# Turn your AA Mini Mag LED



## gafftaper (Mar 21, 2006)

COOL TOY ALERT!!

I just found an upgrade kit for Mag lights. I got mine at Lowe's Hardware store, but they are available on-line too. You pop the top off and replace the reflector. Then you pull out the lamp and plug in the new LED lamp... which is actually 3 LEDs. Mine also came with a push button on off switch. You unscrew the cap in the butt and replace that with another piece. I got the white one but they also come in Red, Green, and Blue. It looks like it's such a new product that the colored LEDs aren't available yet. They are releasing an LED upgrade for the C and D cell Mags in April too. 

I think it's brighter... it's at least a higher color temperature. Unfortunately, the focus feature doesn't work. It's locked at a little wider than the narrowest focus a mini mag produces... but I think it has a larger hot spot. The Twist off, twist on feature still is in effect and over rides the push button so it's sort of like having two switches. You can push the button on and off all you want but it does no good if it’s twisted to the old off position. I think I'm going to just switch back to my old base and forget the switch. The LED part of the unit looks durable enough so with 100,000 hour lamp life, it should last pretty much forever. The manufacturer claims it has 4 times the battery life. I just think it's cool. You can also still easily gel the inside of the light if you need to use it backstage or again try the colored kit... I’ve got to find one and I’ll let you know how it is. 

I got mine for $9. It looks like the kit without the switch runs about $7.50. If I had known I wouldn’t have got the one with the switch. They are made by a company called Nite Ize. Who also make the “lite bite” another useful gadget for your mag. Here is the link to their Mag-lite accessory page on their website:
http://www.niteize.com/category.php?category_id=28&PHPSESSID=31b4471dce514b7da916cebfebd38f1a


----------



## Calc (Mar 21, 2006)

While I've thought about rigging this up myself in the past, I decided that it would probably be to much work to do to modify my own maglite. I have also seen such kits online.
However, did you know that Mag is releasing their own LED light soon? 
http://www.maglite.com/LED_technology.asp
It says that they're releasing them "early 2006", so personally, i'm gonna wait till the official thing is released before I go buy something else.


----------



## chslighttech (Mar 21, 2006)

I was in Lowes the other day and I saw the same kit. Its sitting on my desk right now. I think it is pretty neat little acsessory. It doesnt focus though, Which I really didnt like but Ill get used to it. It does produce more light though I think.


----------



## Mayhem (Mar 21, 2006)

When I was in the US last year I picked up some similar LED upgrades from a company called Terralux , although I ordered mine through a distributor.

The ones that I purchased were the TLE-5 model that has a Luxeon 1W white LED and some power regulating circuitry. This particular upgrade enables the MiniMag to retain its focus ability, which was one of the reasons that I opted for this model. 

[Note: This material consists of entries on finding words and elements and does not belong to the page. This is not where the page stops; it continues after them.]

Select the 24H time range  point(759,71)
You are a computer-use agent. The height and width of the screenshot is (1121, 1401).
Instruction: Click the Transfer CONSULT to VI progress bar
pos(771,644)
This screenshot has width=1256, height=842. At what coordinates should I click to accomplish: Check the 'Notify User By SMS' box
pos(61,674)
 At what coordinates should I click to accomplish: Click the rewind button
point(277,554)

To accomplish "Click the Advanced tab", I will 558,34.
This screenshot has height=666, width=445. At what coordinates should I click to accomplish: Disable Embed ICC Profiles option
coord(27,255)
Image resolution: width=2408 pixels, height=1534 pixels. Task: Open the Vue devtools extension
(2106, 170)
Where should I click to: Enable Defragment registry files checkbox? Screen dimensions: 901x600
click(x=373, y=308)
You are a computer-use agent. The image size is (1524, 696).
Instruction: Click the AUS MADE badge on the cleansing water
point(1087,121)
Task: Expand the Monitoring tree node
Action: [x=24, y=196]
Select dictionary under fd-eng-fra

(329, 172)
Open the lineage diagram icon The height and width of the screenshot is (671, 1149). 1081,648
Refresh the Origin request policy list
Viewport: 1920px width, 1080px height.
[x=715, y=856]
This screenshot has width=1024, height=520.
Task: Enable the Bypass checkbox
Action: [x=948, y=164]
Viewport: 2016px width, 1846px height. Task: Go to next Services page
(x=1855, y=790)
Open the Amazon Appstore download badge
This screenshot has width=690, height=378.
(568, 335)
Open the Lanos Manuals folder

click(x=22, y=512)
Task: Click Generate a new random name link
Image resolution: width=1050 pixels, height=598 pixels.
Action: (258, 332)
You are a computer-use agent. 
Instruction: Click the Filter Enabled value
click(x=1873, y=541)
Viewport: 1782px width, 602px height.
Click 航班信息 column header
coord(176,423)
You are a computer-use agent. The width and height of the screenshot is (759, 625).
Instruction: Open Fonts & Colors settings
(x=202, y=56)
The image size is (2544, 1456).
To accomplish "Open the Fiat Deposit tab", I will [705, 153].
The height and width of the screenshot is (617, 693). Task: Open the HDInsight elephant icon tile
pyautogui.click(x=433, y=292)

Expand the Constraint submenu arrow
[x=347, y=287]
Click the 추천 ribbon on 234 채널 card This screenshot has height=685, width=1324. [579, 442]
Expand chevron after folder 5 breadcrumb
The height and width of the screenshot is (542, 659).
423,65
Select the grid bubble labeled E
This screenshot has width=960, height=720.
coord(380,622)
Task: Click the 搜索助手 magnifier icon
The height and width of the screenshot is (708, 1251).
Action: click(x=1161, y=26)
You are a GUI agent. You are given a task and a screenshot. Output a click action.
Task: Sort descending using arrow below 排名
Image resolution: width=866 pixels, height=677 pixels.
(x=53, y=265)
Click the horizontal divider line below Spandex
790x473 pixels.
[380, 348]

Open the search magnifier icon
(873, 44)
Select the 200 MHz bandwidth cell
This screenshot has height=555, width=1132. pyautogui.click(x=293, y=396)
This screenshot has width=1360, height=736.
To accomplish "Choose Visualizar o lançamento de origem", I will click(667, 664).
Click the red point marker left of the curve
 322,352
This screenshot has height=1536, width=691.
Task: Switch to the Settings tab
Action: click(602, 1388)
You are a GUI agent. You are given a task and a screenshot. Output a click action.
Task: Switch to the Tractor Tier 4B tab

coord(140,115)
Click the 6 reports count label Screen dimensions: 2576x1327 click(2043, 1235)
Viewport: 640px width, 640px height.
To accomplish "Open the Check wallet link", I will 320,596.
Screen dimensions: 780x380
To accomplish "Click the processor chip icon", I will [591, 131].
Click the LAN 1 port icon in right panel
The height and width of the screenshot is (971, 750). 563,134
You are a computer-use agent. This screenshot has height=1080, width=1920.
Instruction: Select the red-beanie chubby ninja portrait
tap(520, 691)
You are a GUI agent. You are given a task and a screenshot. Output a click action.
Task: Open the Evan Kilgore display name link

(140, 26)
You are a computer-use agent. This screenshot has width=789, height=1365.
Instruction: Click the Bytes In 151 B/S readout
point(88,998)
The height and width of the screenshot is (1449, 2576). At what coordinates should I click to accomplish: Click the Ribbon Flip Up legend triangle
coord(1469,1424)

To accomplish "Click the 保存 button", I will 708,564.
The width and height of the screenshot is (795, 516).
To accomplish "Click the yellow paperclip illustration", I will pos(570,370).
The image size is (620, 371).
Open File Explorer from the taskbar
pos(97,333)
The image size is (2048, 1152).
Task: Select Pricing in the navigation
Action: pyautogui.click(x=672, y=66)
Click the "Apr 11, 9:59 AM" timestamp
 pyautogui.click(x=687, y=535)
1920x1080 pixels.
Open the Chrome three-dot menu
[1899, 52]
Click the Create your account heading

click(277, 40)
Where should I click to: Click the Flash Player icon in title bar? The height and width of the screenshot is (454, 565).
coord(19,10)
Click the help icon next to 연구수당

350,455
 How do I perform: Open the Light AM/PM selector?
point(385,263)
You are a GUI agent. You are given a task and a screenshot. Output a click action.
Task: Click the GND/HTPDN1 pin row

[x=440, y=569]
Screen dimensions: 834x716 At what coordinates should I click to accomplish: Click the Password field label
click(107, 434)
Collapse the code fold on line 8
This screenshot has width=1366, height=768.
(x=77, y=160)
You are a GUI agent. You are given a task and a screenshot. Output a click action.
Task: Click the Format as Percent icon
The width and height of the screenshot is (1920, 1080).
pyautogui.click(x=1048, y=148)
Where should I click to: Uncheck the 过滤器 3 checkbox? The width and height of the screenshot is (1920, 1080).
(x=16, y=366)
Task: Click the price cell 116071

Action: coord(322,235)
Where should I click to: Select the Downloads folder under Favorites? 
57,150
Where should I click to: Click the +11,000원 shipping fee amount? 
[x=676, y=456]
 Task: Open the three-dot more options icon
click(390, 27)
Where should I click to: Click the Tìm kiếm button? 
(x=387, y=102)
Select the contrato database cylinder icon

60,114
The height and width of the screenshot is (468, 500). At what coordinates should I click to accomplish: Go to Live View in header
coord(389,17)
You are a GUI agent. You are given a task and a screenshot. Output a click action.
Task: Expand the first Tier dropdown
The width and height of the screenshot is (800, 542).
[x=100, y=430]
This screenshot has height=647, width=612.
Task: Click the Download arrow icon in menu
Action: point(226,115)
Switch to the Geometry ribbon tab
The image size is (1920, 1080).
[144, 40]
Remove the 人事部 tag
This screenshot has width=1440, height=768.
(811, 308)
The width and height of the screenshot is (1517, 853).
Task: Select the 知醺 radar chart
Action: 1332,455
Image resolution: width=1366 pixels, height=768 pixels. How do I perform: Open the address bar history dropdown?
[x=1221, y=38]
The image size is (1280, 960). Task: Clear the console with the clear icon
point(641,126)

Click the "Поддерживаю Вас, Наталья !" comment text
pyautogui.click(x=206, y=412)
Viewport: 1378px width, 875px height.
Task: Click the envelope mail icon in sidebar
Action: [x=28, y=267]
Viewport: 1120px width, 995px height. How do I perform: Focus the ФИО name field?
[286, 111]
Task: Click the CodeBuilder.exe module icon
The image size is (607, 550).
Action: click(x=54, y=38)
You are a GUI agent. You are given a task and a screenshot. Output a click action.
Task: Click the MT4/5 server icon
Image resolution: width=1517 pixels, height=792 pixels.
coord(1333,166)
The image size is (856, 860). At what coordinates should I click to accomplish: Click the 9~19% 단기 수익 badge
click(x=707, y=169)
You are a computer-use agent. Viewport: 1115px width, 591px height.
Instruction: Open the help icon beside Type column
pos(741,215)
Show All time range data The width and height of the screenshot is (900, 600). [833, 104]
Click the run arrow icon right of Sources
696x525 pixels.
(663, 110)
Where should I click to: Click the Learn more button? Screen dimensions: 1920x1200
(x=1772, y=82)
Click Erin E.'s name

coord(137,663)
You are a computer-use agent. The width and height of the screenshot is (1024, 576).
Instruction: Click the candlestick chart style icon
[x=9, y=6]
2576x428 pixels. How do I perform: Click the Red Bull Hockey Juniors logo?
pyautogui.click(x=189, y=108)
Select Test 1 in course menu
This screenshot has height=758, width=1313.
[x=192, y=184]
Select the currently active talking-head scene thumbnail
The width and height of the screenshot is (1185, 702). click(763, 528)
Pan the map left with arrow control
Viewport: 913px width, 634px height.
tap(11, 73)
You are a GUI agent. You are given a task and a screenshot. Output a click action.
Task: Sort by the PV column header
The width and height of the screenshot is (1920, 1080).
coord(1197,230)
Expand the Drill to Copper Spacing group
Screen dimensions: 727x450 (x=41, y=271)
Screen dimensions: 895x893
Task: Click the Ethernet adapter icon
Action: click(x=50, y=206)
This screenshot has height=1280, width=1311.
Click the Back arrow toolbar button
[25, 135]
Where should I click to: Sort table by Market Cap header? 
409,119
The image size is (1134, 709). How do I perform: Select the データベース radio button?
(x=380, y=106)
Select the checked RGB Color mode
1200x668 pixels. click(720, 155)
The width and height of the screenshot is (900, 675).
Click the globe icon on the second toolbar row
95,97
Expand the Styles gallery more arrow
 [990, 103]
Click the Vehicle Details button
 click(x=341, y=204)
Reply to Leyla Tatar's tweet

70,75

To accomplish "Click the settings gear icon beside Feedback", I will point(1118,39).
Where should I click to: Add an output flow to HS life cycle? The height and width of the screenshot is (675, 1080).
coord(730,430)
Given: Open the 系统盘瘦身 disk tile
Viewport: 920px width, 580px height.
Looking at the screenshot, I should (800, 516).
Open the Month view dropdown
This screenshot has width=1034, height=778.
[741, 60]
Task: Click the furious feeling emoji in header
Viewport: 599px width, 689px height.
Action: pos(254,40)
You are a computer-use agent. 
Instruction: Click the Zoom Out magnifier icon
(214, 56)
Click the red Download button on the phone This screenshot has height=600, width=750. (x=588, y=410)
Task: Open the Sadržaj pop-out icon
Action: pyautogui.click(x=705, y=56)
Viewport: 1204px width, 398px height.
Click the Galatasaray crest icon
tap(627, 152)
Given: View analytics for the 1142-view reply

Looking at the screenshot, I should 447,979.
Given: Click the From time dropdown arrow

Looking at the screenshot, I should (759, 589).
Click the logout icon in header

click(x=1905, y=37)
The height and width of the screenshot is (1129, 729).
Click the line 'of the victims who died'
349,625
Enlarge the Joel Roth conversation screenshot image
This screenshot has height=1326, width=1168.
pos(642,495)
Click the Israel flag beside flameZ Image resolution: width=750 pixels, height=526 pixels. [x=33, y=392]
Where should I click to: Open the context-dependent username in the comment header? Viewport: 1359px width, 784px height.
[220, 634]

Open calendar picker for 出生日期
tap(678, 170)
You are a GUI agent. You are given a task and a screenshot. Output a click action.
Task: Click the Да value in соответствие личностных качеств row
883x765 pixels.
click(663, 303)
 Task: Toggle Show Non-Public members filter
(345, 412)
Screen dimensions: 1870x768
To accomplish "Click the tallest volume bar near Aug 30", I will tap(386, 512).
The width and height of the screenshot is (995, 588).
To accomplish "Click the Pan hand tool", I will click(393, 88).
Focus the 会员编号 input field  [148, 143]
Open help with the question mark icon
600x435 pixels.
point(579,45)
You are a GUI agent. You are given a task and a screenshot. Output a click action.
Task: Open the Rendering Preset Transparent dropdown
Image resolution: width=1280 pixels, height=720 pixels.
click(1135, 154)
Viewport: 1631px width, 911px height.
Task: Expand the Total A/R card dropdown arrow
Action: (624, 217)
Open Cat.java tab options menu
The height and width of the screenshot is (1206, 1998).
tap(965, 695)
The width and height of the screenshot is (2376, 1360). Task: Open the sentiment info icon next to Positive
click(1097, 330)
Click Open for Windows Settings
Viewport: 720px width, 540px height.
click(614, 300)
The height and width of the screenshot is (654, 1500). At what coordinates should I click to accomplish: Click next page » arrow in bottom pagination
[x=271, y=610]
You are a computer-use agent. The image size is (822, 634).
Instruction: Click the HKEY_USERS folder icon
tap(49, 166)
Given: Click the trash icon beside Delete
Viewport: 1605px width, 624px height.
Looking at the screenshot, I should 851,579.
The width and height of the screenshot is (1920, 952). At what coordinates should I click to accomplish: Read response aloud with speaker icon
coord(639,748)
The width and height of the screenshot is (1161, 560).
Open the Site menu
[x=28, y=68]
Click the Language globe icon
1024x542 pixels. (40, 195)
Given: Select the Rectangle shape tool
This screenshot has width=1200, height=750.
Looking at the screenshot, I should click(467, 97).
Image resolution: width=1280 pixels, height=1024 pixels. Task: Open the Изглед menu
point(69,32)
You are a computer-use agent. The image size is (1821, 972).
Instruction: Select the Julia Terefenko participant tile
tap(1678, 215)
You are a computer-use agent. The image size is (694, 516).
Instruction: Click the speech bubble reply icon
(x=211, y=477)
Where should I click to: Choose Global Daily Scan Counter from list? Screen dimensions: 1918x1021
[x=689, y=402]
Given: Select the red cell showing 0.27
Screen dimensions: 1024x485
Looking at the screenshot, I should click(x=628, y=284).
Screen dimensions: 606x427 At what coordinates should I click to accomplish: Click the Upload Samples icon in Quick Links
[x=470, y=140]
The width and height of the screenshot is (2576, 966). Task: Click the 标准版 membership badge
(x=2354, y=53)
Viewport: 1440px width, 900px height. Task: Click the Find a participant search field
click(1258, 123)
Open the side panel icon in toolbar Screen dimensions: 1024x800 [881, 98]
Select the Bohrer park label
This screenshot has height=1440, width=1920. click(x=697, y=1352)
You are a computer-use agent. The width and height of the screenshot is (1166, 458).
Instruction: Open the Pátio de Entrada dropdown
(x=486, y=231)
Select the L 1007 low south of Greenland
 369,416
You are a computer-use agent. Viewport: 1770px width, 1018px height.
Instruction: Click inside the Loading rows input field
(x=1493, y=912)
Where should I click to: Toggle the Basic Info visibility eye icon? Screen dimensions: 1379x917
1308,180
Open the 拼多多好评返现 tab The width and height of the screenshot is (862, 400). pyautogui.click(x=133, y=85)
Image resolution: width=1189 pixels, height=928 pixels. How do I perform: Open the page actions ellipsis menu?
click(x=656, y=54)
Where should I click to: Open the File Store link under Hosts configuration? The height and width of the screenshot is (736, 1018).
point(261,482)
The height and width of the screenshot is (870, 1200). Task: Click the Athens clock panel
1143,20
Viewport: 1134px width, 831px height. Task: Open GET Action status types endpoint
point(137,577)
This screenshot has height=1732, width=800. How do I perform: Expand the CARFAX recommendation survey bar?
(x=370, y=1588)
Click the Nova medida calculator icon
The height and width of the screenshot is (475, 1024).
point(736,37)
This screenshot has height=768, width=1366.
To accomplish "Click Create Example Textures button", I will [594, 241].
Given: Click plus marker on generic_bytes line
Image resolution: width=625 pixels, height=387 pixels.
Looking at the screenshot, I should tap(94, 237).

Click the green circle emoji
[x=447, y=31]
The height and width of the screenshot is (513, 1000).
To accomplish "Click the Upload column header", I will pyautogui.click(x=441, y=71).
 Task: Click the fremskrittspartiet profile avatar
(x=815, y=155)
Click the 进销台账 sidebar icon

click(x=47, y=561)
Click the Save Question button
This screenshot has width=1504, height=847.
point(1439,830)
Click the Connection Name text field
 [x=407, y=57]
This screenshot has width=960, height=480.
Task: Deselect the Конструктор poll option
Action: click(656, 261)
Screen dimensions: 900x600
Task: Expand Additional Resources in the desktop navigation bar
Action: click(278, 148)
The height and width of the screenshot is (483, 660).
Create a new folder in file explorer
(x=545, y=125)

They were more expensive that the three LED option but I made my purchase after reading a review of some of upgrades on several sites, including One From The Road  – which (for those of you that don’t know) is the web site of Andy Leviss, a fellow CB member. Andy often has product reviews on his site and they are well worth the read (http://www.onefromtheroad.com/index.php?p=48).

This particular LED upgrade was about $26 (if I remember correctly).


----------



## gafftaper (Mar 21, 2006)

Calc said:


> While I've thought about rigging this up myself in the past, I decided that it would probably be to much work to do to modify my own maglite. I have also seen such kits online.
> However, did you know that Mag is releasing their own LED light soon?
> http://www.maglite.com/LED_technology.asp
> It says that they're releasing them "early 2006", so personally, i'm gonna wait till the official thing is released before I go buy something else.



Yeah I thought about rigging up my own as well but decided it would be too much hassle to cram it all into such a tight space. 

The official Mag LED sounds cool. AND it's going to be focusable... very cool I can't wait. I'm such a Flashlight Nerd.


----------



## MircleWorker (Mar 22, 2006)

about five years ago I Made a circuit board with five white LEDS on it and put it into a Mini Mag. I should have marketed it then. I used two N size batteries with a little spacer that had a resistor in it.


----------



## chslighttech (Mar 23, 2006)

I found this flashlight forum one day. It was basically full of people who tinkered around with their flashlights and modded them. Lemme see if I can dig it up.


----------



## avkid (Mar 31, 2006)

chslighttech said:


> I found this flashlight forum one day. It was basically full of people who tinkered around with their flashlights and modded them. Lemme see if I can dig it up.



Candlepower forums

http://www.candlepowerforums.com/vb/index.php?


----------



## Andy_Leviss (Apr 1, 2006)

I've actually had the Nite Ize LED upgrade and switch on my review "at bat" list for a while, but I haven't had time to sit down and get it all written up, and wanted to get some other reviews on the site before I posted another LED mag kit. Short version is, it's not as good as the TerraLux and Opalec kits, but it's not a bad cheap option, as far as the LED goes.

As far as the switch, it's the same Ram one I reviewed on the site, although it's been fixed so that it is NO instead of NC, which means it works as a momentary switch. I dig the recessed switch and the fact that, since it's not rubber coated, it goes in and out of holsters easier. Alas, it feels really cheap...the switch wiggles around a lot, doesn't feel "beefy", and it turns on accidentally with very slight bumps.


----------



## saxman0317 (Apr 3, 2006)

i found that my backpacking headlamp works great when im running cables under the stage and such...3 leds and multiple settings. The lowest isnt really able to be seen from the stage when ur in the wings at production lighting, and if u need to go on stage, i just duct tape a peice of dark blue gel on it like my board light.


----------